The broker would be using customer funds to clear a customer trade.


Of course they'd do that when it comes time to actually fund the trade. That's not what Robinhood's limitation was and not the subject of this article. The funds in question required to be posted to DTCC are a broker responsibility to serve as mutual insurance wherein the risk of a broker failing are shared among the brokers in some proportion to the volume and risk that they represent. These must be posted using broker funds (obviously, you can't protect customers from things outside their control by pledging customer money to be used in the event of a default).


How, pray tell, do you think a broker actually funds an unsettled obligation on a cash-secured customer trade?


At this point, I wonder if you’re willfully not understanding the difference between customer funds for settlement and DTCC broker deposits to ensure an additional layer of customer protection/confidence, possibly because you think it shouldn’t be necessary.

In some ways it’s worse than the Chesterton’s Fence parable. You don’t see the point of the fence, so you pretend that it already doesn’t exist.
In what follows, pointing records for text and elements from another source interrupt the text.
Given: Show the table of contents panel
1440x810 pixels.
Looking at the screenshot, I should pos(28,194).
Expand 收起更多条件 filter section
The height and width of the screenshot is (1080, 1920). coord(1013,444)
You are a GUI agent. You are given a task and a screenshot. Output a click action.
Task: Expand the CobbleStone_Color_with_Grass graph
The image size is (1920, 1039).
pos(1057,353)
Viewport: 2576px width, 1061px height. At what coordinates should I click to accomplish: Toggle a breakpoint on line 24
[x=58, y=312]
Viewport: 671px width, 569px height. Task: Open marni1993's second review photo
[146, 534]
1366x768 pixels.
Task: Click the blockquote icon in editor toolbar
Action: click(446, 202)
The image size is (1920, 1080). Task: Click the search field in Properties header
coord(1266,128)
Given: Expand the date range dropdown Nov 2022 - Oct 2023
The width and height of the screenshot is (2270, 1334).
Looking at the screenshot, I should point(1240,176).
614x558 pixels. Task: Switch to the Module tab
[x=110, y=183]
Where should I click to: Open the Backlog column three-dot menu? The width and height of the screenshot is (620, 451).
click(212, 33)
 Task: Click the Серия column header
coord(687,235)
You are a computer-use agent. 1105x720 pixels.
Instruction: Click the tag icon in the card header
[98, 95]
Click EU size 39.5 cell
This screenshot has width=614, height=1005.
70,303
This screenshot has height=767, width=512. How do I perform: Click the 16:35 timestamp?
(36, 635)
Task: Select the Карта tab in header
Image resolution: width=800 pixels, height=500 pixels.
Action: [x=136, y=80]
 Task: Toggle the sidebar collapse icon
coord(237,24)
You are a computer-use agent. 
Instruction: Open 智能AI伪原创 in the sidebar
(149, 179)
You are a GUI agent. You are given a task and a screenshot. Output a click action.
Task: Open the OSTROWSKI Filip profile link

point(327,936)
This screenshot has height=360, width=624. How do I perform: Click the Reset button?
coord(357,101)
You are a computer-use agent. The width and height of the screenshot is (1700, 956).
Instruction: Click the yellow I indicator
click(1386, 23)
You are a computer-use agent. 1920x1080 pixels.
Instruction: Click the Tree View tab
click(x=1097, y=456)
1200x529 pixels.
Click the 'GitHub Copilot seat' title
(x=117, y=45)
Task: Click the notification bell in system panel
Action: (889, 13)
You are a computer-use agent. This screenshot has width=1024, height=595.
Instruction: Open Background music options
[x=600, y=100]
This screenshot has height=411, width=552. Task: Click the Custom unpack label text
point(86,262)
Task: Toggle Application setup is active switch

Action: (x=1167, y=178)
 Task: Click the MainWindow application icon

It seems perfectly fair to ask why this required broker deposit exists. It seems way less productive to ask whether it exists or to pretend it doesn’t.


Perhaps the part that you're missing is that in addition to margin accounts, Robinhood also has accounts that are able to trade up to 1k before they are funded (that is to say, before the deposits clear). So Robinhood has to lay out its own money to clear those trades, as well as traditional margin trades where the customer has settled equity but the brokerage also carries risk.

BTW, I don't know what that parable is but your invocation of it seems like a rather complex way of telling me that you think I'm being disingenuous.


Not as collateral, it has to be the broker own funds. (It's a protection against brokers failing)


DTCC raised collateral requirements for GME from 2% to 100%.


Is that documented somewhere? I absolutely believe it, I'm just curious.


Robinhood CEO said on an interview with Musk that collateral went overnight from 300m to 3b (which they were later able to negotiate down to 700m by stopping buy orders)


Source?


While DTCC did not publicly confirm the amount, it did confirm that capital requirements were raised January 28. Given that numerous participants have publicly stated it was to 100%, that seems likely.

https://www.bloombergquint.com/quicktakes/what-s-the-dtcc-an...


But but but that's not market manipulation, that's just one company doing a normal thing in the normal course of business…

I'm sure it had nothing to do with GME.


It had lots to do with GME in that GME was the source of the risk (because of its through the roof volatility) that the DTCC was protecting against. But if your implication is that the DTCC has a dog in that fight you are way off base - they exist several layers below hedge funds in the trading stack and have nothing to do with each other, in fact I'd be willing to bet Gabe Plotkin couldn't even tell you what DTCC stands for.